This is according to the Royal Automobile Club Foundation's new report, Travel Demand and its Causes, published today.
The organisation is calling for more car-inclusive planning to acknowledge the fact that sixty per cent of people in England live in car-orientated suburban or rural areas.
Using figures based on past traffic growth and future projections, the RAC Foundation believes these areas will experience strong population and traffic growth up until 2021, resulting in a 25 per cent increase in suburban traffic.
At the time of writing, three out of every four families has a car, while people spend over £50 per week on private transport - nine times as much as they spend on public transport.
Owning a car for the first time increases a household's opportunities to engage in social and economic activities by one third.

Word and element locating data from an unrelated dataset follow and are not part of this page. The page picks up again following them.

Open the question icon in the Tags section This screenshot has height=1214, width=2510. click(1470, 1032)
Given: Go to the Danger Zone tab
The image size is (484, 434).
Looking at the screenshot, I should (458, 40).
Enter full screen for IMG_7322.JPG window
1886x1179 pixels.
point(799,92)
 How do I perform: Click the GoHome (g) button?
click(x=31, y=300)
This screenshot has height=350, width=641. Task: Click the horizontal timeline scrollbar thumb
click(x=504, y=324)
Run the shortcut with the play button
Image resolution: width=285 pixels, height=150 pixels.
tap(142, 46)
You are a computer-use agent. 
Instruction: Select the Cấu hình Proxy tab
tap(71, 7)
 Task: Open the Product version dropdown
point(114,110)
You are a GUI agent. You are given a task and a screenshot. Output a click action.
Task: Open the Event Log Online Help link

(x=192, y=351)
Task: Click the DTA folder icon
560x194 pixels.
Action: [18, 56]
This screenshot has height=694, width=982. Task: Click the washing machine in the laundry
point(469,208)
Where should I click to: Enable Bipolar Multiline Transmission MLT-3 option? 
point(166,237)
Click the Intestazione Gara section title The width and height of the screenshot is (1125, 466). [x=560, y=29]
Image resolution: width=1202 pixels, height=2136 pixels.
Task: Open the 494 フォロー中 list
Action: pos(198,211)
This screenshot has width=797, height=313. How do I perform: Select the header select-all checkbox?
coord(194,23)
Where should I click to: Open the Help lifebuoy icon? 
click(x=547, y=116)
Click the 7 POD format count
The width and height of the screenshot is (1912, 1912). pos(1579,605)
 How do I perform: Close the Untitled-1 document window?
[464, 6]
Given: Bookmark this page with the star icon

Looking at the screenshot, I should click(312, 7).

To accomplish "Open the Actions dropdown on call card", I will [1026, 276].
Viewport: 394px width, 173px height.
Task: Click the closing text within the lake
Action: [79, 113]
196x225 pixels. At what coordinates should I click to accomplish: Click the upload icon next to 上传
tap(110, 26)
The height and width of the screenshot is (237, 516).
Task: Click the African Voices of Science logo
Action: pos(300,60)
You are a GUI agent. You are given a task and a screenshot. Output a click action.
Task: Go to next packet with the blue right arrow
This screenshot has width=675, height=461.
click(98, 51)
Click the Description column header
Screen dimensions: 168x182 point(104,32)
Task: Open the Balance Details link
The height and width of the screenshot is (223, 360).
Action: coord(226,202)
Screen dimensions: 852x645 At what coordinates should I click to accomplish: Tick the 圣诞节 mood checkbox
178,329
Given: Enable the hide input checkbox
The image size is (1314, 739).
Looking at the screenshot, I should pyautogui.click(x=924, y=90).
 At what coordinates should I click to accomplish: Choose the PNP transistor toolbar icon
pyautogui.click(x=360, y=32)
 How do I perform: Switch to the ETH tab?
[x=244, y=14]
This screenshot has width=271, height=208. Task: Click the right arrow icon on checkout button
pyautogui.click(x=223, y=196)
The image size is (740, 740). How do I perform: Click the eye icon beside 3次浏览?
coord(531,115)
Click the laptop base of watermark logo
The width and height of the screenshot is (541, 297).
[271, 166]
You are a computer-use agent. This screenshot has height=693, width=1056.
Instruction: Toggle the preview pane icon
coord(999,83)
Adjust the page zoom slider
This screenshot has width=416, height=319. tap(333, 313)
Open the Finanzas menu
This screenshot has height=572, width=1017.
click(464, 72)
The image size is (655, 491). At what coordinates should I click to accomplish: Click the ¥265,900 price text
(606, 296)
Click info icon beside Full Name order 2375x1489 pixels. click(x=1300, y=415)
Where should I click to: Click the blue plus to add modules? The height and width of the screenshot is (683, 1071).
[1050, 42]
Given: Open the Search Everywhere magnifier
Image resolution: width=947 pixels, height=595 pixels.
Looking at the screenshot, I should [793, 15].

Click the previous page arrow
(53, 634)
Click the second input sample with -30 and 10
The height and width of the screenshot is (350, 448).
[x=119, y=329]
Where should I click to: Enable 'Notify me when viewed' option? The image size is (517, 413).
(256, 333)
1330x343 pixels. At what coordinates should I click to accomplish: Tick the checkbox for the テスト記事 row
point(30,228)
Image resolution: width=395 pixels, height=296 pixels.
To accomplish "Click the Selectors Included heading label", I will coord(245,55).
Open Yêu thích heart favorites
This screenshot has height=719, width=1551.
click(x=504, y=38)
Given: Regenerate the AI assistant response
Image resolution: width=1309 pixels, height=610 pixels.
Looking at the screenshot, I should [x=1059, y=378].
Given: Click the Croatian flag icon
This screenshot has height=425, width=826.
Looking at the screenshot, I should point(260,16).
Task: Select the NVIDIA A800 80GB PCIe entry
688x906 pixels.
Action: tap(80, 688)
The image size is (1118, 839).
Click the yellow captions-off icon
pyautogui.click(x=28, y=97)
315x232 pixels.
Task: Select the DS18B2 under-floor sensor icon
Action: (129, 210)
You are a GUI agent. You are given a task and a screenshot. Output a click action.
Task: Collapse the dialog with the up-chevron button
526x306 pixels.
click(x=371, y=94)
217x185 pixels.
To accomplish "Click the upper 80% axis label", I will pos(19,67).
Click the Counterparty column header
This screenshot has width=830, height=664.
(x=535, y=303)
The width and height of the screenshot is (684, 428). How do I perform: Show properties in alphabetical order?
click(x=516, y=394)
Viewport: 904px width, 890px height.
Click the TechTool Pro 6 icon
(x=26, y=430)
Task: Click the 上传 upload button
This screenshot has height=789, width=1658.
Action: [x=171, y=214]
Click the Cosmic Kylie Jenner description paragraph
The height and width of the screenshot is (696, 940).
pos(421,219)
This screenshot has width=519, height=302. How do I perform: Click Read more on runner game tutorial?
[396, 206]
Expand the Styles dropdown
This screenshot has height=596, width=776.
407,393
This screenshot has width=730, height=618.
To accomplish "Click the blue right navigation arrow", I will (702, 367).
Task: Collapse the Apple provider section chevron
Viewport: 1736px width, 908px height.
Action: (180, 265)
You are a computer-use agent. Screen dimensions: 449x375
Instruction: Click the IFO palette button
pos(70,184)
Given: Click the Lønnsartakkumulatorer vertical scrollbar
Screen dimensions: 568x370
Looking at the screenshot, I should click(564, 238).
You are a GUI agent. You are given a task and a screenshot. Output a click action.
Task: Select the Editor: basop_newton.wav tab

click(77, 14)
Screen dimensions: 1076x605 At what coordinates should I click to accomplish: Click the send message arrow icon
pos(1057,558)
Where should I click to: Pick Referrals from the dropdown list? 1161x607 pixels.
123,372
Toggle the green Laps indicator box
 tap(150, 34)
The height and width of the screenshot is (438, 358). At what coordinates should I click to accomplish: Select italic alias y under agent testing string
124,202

In houses where there is no car, on average 15 trips per week are made. This increases to 20 trips per week when one car is available and 22 trips when there are multiple cars available to a household.
More non-drivers get lifts from family friends or relatives than take the bus, showing that the car is an important source of mobility even for non-drivers.
The report finds that, over the past 50 years, there has been a trebling of personal travel as a result of the following factors:-
There are 18 per cent more people
60% more families
Six times as many cars
More smaller households leading to an increase in trips
More economically active Britons (an increase of over 25 per cent)
An increase in real disposable income
An increase on the amount spent on transport - people spend 3.5 times as much on transport as they did in mid 1950s.
When it comes to the relatively distant future, the Foundation forecasts that, by 2031, the population will have increased by 17 per cent from 58.85 million in 2006 to 69.1 million.
The number of households will have increased to 28 million by 2021 and 30 million by 2030, up from 25.2 million in 2006. 'Real' incomes will have grown two and a half percent annually.
Sheila Rainger, head of campaigns for the RAC Foundation, said "The private car has fundamentally changed the way in which people live, making broader education and social activities, and better employment opportunities, available to the many not the few.
"The genie of travel demand cannot be put back into the bottle. The quality of life benefits of increased travel must not be overlooked when it comes to forecasting demand and planning our future road and transport network."